His finger moved forwards until it felt the cooler touch of silver. One long strip that occupied the rest of his collar, to the front of his neck. Pan’assár had given him this as a sign of office. The sign of a lieutenant. Silor had worn this and shamed it. Fel’annár swore he would do it justice.

He smiled, breathed deeply, felt the cool air fill his lungs.

He had felt it—the moment he had died. That timeless, breathless moment in which his own end had seemed so clear. He remembered a bone-deep sadness, for himself and his young, soon-to-be-sundered life. It had been too short, full of flighty dreams, few of which had become a reality. Funny. He had felt wise in that moment in which his heart still beat and yet his breath had ceased, lungs inert. His mind—all his memories and all that he was—had concentrated into one pinprick of light, heavy with sorrow, light with hopes for the future.

Questions.

And then he had seen her. She had bent low, and knowing blue eyes gazed down upon him for the first time in the waking world. He had only ever seen her in his dreams.

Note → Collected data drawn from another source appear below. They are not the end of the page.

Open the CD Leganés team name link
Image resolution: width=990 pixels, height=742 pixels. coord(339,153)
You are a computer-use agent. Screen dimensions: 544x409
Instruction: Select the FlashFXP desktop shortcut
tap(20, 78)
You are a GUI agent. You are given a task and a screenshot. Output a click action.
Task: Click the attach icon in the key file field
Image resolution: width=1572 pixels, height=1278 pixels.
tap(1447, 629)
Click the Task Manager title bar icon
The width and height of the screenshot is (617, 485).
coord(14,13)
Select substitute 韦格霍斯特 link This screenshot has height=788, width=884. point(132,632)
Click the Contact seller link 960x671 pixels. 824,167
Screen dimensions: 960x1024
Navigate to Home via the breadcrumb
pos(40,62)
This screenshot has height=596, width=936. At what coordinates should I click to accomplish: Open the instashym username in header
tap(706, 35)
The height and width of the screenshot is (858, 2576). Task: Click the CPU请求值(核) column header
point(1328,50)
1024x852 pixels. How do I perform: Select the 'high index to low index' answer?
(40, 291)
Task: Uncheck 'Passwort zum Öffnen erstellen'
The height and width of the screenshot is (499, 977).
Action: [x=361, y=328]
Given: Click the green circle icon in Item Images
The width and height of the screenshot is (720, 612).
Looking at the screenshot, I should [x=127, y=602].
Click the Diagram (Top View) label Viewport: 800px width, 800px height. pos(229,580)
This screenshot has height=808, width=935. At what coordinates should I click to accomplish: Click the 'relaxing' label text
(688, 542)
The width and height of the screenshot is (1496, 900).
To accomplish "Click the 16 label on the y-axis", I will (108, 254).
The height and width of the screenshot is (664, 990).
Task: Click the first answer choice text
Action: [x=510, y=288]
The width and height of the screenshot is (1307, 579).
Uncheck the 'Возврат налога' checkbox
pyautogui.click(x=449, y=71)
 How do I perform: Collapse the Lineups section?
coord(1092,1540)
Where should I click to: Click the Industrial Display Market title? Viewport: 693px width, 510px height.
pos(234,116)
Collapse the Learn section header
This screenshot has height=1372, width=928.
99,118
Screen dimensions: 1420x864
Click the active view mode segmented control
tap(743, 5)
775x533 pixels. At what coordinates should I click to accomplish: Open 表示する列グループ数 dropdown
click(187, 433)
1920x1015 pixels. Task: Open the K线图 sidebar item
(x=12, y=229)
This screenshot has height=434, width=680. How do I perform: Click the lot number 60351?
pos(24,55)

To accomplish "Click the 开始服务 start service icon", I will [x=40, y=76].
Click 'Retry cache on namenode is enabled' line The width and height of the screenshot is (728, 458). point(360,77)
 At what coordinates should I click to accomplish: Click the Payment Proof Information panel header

Aria had surely come to shepherd him upon the Short Road.

That glowing ball of emotions and experiences that was himself had shattered into a thousand shards, not icy cold like death but molten with the heat of life.

It was then that his lungs twinged and a long rush of cool air filled them. The light of his life was back inside him. Even as she smiled, he could feel it slipping into place, wherever that was. No, he would never forget that dawn, for in a sense it was a death—the death of Fel’annár the child, the inexperienced warrior, the resentful son, the angry boy with no father and a dead mother. He had come back a changed elf, for he had seen himself, seen it shatter and disperse and then regroup—differently—inside him.